Unalarming Discursions

Embedded Engineering Field Notes. Made by @jjmilburn.

© 2018 Josh Milburn. All rights reserved.

STM32 Interrupt Mask Register Concurrency

How not to concurrently modify the IMR register on an STM32


While auditing code for interrupt-related problems recently, an experienced colleague noted the possibility of concurrently modifying the Interrupt Mask Register (IMR, see section 11.3.1) on an STM32 target.

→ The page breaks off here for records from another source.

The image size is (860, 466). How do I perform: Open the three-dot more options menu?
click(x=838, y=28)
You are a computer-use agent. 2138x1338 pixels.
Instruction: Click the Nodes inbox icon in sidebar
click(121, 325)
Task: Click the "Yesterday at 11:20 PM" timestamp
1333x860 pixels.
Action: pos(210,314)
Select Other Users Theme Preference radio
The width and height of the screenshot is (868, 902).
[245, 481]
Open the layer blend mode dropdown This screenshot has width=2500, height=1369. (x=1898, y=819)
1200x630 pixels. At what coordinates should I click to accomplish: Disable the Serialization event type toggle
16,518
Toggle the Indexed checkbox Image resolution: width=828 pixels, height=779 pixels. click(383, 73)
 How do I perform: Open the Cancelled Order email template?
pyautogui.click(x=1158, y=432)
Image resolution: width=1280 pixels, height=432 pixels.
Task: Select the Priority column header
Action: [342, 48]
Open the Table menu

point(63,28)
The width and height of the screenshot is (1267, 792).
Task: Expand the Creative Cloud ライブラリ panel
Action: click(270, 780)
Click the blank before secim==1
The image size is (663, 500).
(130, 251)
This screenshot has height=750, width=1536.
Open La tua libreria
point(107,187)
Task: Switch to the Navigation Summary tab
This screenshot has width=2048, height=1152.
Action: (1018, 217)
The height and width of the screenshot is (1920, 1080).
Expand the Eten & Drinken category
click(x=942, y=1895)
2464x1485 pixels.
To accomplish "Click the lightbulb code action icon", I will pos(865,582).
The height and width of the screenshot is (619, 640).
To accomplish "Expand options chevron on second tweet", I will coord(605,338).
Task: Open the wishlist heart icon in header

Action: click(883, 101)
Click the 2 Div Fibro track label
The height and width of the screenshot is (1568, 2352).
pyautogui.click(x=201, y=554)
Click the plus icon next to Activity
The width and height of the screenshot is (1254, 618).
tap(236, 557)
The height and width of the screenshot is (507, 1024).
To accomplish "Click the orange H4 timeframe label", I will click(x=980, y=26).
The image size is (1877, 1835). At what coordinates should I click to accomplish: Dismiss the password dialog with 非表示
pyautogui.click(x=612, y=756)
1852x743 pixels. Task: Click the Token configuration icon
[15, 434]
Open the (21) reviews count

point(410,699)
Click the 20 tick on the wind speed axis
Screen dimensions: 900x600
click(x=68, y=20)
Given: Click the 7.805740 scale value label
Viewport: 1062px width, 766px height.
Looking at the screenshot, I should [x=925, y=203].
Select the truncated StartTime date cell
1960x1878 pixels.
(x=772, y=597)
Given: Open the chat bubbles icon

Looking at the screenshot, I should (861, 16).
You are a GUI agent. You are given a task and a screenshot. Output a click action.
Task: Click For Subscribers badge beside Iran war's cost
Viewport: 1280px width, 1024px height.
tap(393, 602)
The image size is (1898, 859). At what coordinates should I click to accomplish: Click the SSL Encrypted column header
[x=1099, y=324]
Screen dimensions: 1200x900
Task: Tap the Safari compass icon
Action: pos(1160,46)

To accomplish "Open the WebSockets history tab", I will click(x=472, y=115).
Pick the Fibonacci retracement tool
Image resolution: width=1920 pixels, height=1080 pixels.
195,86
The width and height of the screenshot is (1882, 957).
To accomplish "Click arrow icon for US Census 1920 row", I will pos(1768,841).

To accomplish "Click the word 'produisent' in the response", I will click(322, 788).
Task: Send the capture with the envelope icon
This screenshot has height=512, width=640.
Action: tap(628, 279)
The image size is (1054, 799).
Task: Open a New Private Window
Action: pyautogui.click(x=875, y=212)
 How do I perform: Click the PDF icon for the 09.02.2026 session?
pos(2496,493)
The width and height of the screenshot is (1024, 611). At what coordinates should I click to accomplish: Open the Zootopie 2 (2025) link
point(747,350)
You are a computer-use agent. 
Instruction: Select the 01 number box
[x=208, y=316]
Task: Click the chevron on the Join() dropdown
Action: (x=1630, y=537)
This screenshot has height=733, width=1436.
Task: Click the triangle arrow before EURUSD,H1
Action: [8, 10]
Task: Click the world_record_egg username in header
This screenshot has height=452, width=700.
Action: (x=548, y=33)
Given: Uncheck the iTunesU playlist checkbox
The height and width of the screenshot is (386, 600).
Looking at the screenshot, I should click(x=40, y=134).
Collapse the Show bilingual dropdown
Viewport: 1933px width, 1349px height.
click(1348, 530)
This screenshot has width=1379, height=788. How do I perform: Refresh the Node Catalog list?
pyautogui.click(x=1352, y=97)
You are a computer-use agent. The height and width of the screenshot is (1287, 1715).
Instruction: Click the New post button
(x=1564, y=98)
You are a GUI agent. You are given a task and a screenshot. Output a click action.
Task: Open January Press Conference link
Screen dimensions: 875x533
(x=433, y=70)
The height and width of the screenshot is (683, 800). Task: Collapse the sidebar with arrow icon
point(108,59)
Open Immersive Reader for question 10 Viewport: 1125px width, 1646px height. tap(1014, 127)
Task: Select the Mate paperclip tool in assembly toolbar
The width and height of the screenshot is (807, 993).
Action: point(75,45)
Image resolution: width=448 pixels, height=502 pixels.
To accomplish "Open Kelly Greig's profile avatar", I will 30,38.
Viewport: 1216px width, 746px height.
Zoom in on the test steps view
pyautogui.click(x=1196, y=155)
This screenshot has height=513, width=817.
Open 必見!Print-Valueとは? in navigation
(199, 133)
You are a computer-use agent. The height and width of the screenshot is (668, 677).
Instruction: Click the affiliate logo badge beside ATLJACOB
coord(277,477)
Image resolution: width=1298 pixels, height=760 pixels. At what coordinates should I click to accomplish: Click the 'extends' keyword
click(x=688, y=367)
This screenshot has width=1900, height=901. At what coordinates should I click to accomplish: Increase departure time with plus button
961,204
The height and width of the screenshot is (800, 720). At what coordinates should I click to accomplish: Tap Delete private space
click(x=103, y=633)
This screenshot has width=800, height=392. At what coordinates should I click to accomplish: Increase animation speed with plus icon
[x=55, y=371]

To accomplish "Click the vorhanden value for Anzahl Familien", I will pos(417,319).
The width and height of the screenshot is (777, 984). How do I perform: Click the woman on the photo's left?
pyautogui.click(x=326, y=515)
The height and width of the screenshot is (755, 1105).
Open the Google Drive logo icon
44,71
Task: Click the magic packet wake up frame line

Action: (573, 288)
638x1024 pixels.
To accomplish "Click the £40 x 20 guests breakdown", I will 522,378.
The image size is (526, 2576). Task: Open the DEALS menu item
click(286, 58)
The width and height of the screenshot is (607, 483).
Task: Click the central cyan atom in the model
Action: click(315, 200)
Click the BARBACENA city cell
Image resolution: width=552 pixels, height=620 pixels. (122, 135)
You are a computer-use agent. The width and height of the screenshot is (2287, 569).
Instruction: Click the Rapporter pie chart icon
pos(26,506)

This register is used to enable or disable interrupts, and in the project in question, this functionality is used to enable a software-filtering of noise on external hardware interrupts. Specifically, if the interrupt fires on an external GPIO pin rising/falling edge, a task is scheduled to check the GPIO pin level after a certain period elapses, and the IMR is used to mask/disable the interrupt.

However, there are multiple interrupts which will modify the IMR register, e.g.:

(Inside lower-priority interrupt 'A' handler)
EXTI->IMR &= ~PINOUT_EXTERNAL_HARDWARE_INTERRUPT_A;
(Inside higher-priority interrupt 'B' handler)
EXTI->IMR &= ~PINOUT_EXTERNAL_HARDWARE_INTERRUPT_B;

If the bitwise &= operation on the IMR was an atomic operation, this wouldn’t be a concern. However, examining the assembler code indicated that this was not the case. For the sake of discussion, lets assume interrupt A is the least-significant bit of the IMR register, and interrupt B is the next most significant bit:

And, lets assume the initial IMR state is that both A and B are active and the IMR is not masked, as below:

While unlikely, it is theoretically possible that the following scenario occurs:

  1. IMR is initially set such that both interrupts A and B are active (IMR=0b0011)
  2. Interrupt A fires, and stores the value of EXTI->IMR to a temporary register. It then performs a bitwise AND operation on the temporary register using the value of ~PINOUT_EXTERNAL_HARDWARE_INTERRUPT_A. This temporary register takes on the value 0b0010, masking interrupt “A”.
  3. Before Interrupt A completes operation and stores the result back into EXTI->IMR, higher-priority interrupt B fires, and stores the value of EXTI->IMR to a temporary register. Note that this temporary value is IMR=0b0011, since the modification intended by interrupt A has not yet been stored back in the hardware EXTI->IMR register.
  4. Interrupt B handler continues to execute, and masks out the “B” interrupt. The resulting value of the IMR register is:

IMR == 0b0001

Representing a state where the “A” interrupt is not masked, but the “B” interrupt is. Now, the interrupt B handler returns, and interrupt A handler resumes execution.

  1. Interrupt A handler stores the value of it’s calculation from step (1) into EXTI-IMR, setting the final value to:

EXTI->IMR == 0b0010.

So, instead of the intended result of EXTI->IMR == 0b0000 (both interrupts masked), we end up with interrupt B unmasked, and interrupt A masked. To prevent this, we can instead use a mutex to prevent other interrupts from activating while the critical EXTI->IMR modification is occurring. In our code, we accomplish this using the following:

mutex_start();
EXTI->IMR &= ~PINOUT_EXTERNAL_HARDWARE_INTERRUPT_A;
mutex_end();

Where mutex_start/end are functions which can be used to bound critical code sections, and prevent any interrupts from activating during the execution of that code.